The Prenatal Peace screening test is 100% safe, and does not involve the removal of amniotic fluid from the uterus, as performed during an amniocentesis.
It is important to note that this test is not a diagnostic test, and cannot replace an amniocentesis or a chorionic villus sampling. Prenatal Peace screens for 18 genetic conditions, and can be taken from as early as 10 weeks after conception. The Newborn Genetic Test with NOVA is suitable for children up to 5 years of age, and tests for your baby’s risk of developing 50 inherited disorders.
These tests do not have the ability to prevent the unexplained death of an unborn baby or infant, but can screen for the predisposition or likelihood of genetic conditions such as a cardiac channelopathy, metabolic conditions, or seizure disorders. Children with these conditions are more vulnerable and at a greater risk of SIDS and SUDI, as their health is already compromised.
Total DNA Services provides results in a timely manner, and all results are analysed by our scientists, using Next Generation Sequencing Technology.
So how can you help? Thankfully, there are a number of ways that you can help fund research, support grief counselling, and show that you care about families affected by SUDI and SIDS.
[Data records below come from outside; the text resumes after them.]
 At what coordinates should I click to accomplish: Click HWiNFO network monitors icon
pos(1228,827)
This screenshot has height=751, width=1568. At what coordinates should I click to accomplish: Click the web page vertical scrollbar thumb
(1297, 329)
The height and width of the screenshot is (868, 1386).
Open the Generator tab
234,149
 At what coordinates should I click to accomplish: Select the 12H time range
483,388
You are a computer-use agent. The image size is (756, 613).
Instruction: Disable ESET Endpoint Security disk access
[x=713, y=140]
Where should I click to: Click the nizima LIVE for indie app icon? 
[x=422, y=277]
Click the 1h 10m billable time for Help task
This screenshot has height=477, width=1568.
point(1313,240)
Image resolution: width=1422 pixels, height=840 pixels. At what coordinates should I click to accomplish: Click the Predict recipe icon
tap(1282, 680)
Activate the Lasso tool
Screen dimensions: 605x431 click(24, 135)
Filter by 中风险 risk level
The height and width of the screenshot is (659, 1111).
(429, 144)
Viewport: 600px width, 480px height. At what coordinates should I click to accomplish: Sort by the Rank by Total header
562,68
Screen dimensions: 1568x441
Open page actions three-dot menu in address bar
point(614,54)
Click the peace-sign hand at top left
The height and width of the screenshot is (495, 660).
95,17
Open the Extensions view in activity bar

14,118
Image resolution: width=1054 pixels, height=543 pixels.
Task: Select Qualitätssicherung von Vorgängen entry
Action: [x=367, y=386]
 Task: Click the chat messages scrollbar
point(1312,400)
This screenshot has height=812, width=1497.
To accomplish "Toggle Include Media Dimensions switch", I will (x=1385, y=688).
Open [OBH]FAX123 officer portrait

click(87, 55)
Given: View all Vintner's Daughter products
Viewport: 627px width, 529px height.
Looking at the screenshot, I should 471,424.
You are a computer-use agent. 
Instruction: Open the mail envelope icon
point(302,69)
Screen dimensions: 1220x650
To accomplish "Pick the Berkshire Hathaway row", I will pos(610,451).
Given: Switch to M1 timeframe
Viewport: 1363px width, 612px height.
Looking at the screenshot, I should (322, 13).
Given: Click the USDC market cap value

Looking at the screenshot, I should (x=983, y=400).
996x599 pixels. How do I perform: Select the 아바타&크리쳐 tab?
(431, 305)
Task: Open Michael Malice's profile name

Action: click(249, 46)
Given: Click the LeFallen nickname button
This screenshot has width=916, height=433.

- Donate to Red Nose Day: Perhaps Australia’s most recognised advocate of SIDS and SUDI. Even though Red Nose Day is in August, you can donate, buy merchandise or fundraise all year round. Go to https://rednose.org.au/ to see how you can help. The website also has a wide range of information about grief, as well as shared experiences from people who have lost a baby.
- Bears Of Hope: Providing support and care for bereaved families, Bears of Hope allow a bereaved family to gift a special bear to another grieving family, showing them that they are not alone during their time of loss. Anyone can purchase or donate a Bears of Hope Gift Package, which offers comfort, healing and hope to affected families.
During Pregnancy and Infant Loss Awareness Month, show you care about families who have experienced the most harsh of losses; that of an unborn baby or infant.